● WHAT TO PRODUCE: Copy the data starting at the line that contains "Click the Move to folder icon" and ending at the line that contains "Action: click(x=31, y=394)", swapping "Reporting" for "Analytics" and leaving everything else unchanged.

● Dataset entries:
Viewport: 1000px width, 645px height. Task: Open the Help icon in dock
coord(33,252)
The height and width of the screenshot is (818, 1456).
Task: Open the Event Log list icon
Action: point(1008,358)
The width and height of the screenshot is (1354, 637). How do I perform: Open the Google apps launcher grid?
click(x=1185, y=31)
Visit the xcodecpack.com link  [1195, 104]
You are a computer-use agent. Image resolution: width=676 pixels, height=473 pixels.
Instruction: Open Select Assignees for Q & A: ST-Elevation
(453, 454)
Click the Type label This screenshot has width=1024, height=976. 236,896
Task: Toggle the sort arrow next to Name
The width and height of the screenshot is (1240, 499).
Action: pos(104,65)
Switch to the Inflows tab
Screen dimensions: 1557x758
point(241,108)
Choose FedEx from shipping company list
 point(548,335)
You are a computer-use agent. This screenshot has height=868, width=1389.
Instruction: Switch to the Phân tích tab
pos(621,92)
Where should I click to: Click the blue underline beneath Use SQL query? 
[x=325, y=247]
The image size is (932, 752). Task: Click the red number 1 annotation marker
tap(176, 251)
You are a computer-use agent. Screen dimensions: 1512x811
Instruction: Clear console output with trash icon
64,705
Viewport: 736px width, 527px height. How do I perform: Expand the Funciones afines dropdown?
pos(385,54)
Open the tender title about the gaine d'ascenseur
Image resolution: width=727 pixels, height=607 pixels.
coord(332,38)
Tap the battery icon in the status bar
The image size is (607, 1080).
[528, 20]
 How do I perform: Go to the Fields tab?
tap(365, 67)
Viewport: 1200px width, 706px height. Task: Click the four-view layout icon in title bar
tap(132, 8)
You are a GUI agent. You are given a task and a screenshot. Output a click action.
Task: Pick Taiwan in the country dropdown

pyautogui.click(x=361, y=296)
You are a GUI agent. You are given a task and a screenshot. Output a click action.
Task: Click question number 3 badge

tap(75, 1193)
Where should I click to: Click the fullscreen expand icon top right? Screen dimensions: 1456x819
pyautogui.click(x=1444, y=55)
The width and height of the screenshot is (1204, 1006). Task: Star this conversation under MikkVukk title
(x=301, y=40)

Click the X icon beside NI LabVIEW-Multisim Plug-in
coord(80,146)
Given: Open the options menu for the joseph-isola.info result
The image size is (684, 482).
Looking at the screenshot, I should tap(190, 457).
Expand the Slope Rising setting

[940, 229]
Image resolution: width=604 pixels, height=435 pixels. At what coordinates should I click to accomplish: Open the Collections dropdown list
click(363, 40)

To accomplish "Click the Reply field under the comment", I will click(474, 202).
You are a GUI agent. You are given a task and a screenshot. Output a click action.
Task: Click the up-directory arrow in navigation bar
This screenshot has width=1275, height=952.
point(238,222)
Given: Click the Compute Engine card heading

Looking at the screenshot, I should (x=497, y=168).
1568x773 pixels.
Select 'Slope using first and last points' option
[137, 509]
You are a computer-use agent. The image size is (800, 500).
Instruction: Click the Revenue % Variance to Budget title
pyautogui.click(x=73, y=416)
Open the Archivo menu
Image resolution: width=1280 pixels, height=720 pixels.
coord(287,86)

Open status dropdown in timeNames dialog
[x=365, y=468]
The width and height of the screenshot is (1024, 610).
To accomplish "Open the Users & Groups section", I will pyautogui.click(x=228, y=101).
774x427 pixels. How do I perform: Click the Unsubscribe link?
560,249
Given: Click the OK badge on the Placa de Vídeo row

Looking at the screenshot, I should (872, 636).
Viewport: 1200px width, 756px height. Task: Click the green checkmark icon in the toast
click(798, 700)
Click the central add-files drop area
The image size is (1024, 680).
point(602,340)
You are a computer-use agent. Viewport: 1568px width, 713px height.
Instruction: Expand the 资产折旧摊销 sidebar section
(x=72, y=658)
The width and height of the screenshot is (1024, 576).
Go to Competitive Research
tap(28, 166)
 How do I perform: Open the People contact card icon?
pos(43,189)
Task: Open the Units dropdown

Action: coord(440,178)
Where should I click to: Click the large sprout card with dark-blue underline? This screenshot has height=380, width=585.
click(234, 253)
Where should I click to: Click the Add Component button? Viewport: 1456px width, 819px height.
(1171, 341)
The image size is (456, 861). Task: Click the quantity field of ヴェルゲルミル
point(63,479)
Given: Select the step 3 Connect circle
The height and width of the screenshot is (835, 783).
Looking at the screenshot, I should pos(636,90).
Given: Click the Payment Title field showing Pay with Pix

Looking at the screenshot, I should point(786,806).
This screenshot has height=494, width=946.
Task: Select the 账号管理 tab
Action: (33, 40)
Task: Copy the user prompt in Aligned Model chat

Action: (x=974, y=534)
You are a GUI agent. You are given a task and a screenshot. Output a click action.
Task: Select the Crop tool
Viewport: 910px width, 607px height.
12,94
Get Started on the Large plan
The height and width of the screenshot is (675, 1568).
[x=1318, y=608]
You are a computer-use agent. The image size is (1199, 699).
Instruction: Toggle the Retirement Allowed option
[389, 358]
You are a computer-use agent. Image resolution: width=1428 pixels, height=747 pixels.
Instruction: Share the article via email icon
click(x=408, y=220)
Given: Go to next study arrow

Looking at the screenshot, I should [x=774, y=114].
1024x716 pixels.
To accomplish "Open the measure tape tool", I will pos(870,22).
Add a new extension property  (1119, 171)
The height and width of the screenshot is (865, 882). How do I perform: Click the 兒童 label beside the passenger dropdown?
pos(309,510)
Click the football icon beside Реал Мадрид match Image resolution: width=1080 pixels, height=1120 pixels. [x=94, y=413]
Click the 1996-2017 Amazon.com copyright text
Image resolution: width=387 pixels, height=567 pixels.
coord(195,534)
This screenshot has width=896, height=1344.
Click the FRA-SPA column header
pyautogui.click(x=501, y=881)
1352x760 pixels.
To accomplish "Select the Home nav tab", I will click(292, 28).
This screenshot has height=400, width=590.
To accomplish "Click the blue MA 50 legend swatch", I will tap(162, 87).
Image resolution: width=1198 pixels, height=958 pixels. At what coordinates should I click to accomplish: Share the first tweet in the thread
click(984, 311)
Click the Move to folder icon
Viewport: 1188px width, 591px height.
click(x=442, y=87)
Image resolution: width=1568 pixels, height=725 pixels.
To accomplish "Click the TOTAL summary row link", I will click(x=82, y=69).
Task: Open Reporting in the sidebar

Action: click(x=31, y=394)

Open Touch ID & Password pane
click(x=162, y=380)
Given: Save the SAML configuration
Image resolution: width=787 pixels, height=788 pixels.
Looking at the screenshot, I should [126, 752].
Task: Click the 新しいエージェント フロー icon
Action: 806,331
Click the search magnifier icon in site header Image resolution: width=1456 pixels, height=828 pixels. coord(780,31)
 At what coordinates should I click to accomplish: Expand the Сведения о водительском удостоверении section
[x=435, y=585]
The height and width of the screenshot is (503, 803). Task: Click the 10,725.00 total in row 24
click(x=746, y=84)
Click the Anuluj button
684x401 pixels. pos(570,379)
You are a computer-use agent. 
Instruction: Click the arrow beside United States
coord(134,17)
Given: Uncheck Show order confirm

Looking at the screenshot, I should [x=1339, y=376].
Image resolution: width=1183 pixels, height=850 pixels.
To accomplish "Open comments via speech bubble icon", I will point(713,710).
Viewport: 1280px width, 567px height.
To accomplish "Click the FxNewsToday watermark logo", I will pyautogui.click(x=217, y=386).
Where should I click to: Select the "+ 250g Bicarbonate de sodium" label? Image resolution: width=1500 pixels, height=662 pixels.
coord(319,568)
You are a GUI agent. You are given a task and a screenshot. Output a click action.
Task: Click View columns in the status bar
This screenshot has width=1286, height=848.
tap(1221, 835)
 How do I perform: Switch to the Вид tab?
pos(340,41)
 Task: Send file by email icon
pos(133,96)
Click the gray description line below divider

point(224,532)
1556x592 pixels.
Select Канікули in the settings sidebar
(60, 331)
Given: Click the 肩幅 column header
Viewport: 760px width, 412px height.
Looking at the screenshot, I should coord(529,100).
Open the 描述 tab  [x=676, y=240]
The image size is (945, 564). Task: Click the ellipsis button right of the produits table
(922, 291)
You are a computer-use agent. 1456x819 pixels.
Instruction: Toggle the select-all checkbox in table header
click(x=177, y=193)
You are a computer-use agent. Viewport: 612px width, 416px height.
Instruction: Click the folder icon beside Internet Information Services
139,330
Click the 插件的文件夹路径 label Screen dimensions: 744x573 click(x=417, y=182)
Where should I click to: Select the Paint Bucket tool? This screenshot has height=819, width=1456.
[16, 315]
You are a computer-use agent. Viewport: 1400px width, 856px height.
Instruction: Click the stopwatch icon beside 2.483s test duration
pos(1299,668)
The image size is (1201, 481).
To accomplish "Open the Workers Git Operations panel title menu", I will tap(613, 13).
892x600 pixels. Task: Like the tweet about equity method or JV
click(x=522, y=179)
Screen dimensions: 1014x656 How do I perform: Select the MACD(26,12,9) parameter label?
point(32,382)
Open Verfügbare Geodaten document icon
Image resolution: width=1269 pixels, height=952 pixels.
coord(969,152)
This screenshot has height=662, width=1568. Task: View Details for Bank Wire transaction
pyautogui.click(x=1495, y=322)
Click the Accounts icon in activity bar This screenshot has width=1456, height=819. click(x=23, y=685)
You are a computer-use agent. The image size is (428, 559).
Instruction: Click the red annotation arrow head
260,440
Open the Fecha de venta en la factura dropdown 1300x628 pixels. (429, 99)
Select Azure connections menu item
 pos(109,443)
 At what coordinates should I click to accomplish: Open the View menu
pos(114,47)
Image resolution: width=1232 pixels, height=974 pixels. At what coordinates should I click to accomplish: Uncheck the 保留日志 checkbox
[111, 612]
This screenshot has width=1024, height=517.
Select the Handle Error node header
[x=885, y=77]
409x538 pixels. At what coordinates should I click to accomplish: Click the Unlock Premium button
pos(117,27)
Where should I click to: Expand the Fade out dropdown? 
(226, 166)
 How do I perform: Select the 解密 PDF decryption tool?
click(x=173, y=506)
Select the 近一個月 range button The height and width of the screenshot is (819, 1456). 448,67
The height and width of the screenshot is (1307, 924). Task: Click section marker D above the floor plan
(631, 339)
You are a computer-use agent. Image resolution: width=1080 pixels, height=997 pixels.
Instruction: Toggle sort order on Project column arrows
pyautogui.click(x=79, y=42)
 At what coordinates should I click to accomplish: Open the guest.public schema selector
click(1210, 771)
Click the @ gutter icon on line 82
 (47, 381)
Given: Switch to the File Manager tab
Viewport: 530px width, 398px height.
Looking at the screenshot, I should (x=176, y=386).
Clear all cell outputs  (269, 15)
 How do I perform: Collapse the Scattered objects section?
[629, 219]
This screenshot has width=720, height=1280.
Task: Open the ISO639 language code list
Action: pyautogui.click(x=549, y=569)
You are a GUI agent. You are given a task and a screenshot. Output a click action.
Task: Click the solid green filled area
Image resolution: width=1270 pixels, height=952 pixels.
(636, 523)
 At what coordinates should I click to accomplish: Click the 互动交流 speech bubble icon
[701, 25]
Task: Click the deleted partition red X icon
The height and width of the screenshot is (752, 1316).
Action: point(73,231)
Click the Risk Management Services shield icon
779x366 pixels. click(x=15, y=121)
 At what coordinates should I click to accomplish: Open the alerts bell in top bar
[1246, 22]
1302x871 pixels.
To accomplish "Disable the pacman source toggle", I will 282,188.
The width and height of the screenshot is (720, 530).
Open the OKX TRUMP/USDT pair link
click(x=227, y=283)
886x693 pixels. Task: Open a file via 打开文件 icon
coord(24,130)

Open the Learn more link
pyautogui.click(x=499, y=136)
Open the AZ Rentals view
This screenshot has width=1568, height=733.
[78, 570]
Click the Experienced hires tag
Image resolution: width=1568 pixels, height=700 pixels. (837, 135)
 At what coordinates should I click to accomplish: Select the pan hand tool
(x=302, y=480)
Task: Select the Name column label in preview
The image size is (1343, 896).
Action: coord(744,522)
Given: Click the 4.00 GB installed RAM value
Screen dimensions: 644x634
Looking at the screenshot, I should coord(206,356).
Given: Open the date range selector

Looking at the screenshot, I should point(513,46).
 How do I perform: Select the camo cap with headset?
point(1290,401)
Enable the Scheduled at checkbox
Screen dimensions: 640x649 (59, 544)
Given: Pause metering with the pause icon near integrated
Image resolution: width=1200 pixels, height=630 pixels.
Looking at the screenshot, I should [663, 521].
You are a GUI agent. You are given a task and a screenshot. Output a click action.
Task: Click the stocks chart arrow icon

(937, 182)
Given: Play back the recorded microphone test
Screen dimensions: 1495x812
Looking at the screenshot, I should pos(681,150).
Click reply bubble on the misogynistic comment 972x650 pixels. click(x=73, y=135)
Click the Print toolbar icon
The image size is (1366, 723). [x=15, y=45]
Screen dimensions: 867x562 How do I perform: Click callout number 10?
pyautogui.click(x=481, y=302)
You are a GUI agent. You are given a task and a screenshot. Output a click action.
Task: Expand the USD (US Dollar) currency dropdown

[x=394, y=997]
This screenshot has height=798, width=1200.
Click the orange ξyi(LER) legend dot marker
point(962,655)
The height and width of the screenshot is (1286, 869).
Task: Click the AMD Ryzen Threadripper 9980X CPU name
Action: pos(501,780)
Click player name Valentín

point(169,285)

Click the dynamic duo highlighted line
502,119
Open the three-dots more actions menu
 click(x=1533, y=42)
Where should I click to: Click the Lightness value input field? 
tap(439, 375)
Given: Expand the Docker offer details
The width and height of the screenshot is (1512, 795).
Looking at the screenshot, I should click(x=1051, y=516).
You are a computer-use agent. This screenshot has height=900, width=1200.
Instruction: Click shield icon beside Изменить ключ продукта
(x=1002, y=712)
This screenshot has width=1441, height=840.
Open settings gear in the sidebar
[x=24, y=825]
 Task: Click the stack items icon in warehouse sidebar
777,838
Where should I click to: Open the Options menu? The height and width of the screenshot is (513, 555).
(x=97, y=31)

● OUTPUT FOR THIS TASK:
Click the Move to folder icon
Viewport: 1188px width, 591px height.
click(x=442, y=87)
Image resolution: width=1568 pixels, height=725 pixels.
To accomplish "Click the TOTAL summary row link", I will click(x=82, y=69).
Task: Open Analytics in the sidebar

Action: click(x=31, y=394)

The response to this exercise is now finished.